EXERCISE AIM: Copy the records from the line with "Select the Passmore" up to and including the line with "Point to the OpenStreetMap", keeping every request unchanged and raising each coordinate in the answers by 87.

TASK MATERIAL:
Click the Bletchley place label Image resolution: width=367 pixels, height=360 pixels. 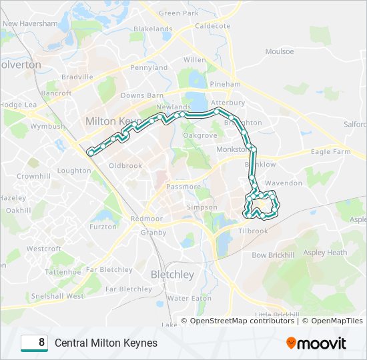coord(172,275)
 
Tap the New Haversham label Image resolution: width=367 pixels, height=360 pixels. coord(29,23)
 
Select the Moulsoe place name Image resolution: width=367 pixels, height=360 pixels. coord(279,51)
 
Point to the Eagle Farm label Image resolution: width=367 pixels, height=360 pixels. coord(331,152)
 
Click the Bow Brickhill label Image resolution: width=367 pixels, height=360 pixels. coord(273,255)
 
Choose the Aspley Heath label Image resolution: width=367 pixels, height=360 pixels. coord(325,253)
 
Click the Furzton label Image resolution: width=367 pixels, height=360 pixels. coord(103,227)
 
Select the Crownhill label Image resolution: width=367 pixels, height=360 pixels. coord(33,176)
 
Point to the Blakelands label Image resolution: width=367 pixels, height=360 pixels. coord(153,29)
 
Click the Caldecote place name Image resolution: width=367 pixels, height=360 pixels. coord(213,26)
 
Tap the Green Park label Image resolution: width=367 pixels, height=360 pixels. coord(179,13)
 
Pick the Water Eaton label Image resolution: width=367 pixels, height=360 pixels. coord(189,298)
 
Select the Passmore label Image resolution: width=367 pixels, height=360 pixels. coord(183,187)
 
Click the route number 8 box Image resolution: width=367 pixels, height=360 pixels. coord(34,343)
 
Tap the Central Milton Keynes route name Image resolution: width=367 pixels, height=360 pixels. coord(106,343)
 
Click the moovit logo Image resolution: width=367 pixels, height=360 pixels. coord(316,343)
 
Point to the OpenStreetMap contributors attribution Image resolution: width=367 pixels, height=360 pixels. coord(242,321)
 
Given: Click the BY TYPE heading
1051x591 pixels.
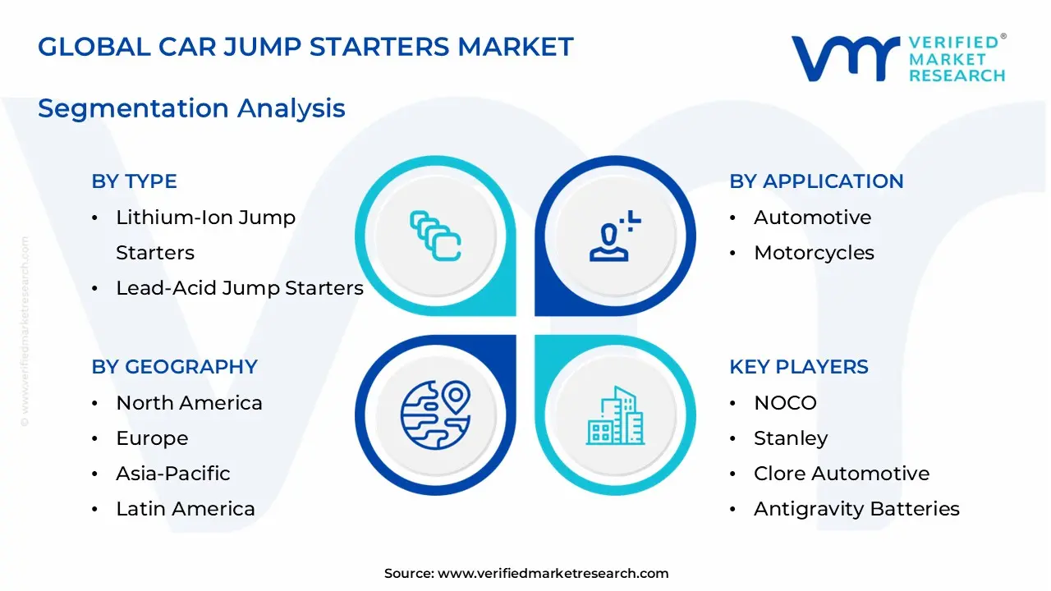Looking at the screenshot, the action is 134,181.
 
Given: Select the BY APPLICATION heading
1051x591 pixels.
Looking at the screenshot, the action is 816,181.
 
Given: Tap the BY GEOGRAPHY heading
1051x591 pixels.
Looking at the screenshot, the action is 175,366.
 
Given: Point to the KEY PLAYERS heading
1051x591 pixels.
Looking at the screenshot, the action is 799,366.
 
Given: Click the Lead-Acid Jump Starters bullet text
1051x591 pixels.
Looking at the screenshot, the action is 240,288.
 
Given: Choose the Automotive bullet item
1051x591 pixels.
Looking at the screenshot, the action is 813,218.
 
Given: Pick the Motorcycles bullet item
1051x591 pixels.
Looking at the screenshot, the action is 814,253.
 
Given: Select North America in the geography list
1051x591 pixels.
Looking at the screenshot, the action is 189,403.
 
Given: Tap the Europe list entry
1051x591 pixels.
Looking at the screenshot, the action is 152,438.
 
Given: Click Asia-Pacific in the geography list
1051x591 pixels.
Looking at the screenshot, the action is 173,474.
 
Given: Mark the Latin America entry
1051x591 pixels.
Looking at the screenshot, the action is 186,509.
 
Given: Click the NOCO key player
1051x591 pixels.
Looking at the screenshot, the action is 786,403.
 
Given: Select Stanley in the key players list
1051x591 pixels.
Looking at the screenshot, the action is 791,438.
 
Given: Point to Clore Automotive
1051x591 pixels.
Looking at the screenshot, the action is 842,474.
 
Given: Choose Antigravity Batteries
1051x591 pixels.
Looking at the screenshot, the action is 856,509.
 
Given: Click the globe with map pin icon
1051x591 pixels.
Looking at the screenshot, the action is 435,415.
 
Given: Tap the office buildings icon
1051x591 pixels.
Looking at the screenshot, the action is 615,415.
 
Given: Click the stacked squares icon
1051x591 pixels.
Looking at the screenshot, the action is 435,236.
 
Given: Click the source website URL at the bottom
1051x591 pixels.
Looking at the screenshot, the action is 553,573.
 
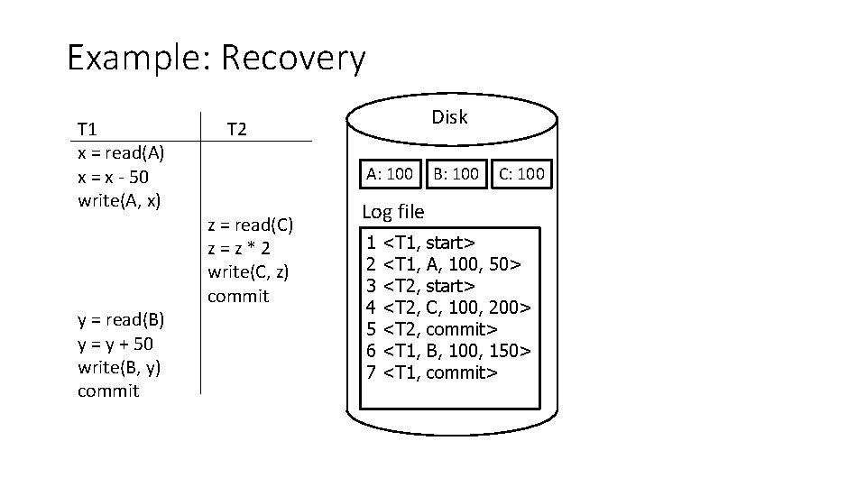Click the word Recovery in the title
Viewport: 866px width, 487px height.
click(292, 60)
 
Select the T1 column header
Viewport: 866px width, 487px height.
click(88, 128)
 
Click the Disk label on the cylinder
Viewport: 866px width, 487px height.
click(449, 116)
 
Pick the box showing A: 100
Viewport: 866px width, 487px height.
click(389, 173)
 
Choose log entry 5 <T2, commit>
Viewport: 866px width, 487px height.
click(432, 329)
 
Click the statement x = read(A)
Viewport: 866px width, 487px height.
click(120, 152)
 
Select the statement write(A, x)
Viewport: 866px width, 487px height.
click(119, 198)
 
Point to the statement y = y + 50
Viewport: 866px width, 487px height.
click(115, 344)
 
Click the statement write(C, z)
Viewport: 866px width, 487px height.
click(248, 271)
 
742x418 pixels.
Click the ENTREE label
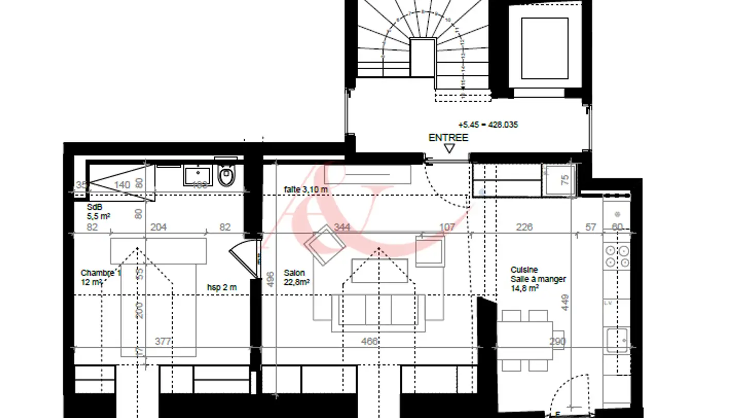pos(448,138)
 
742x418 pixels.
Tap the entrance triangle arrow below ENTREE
pos(449,149)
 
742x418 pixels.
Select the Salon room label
pos(294,273)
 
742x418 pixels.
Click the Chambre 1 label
pos(100,273)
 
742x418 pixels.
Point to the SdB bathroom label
pos(95,207)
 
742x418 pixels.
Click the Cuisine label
pos(524,270)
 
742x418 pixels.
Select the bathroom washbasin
pos(198,175)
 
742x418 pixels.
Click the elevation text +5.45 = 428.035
pos(487,125)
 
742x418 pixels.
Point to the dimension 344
pos(342,227)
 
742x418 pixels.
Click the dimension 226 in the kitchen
pos(524,227)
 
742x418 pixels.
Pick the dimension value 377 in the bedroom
pos(163,341)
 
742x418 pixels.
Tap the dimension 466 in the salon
pos(369,341)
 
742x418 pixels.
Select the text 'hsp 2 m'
pos(222,287)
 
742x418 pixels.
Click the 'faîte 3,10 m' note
pos(306,189)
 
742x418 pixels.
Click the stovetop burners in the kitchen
pos(617,256)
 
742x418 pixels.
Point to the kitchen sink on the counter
pos(617,340)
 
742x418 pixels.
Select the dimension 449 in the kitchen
pos(565,302)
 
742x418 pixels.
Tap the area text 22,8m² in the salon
pos(296,282)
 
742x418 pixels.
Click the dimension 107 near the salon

THE OUTPUT:
Select the Passmore label Image resolution: width=367 pixels, height=360 pixels. coord(270,274)
 
Click the route number 8 box Image resolution: width=367 pixels, height=360 pixels. coord(121,430)
 
Tap the Central Milton Keynes route name Image resolution: width=367 pixels, height=360 pixels. coord(193,430)
 
Click the moovit logo Image resolution: width=367 pixels, height=360 pixels. coord(403,430)
 
Point to the OpenStreetMap contributors attribution Image resolution: width=367 pixels, height=360 pixels. coord(329,408)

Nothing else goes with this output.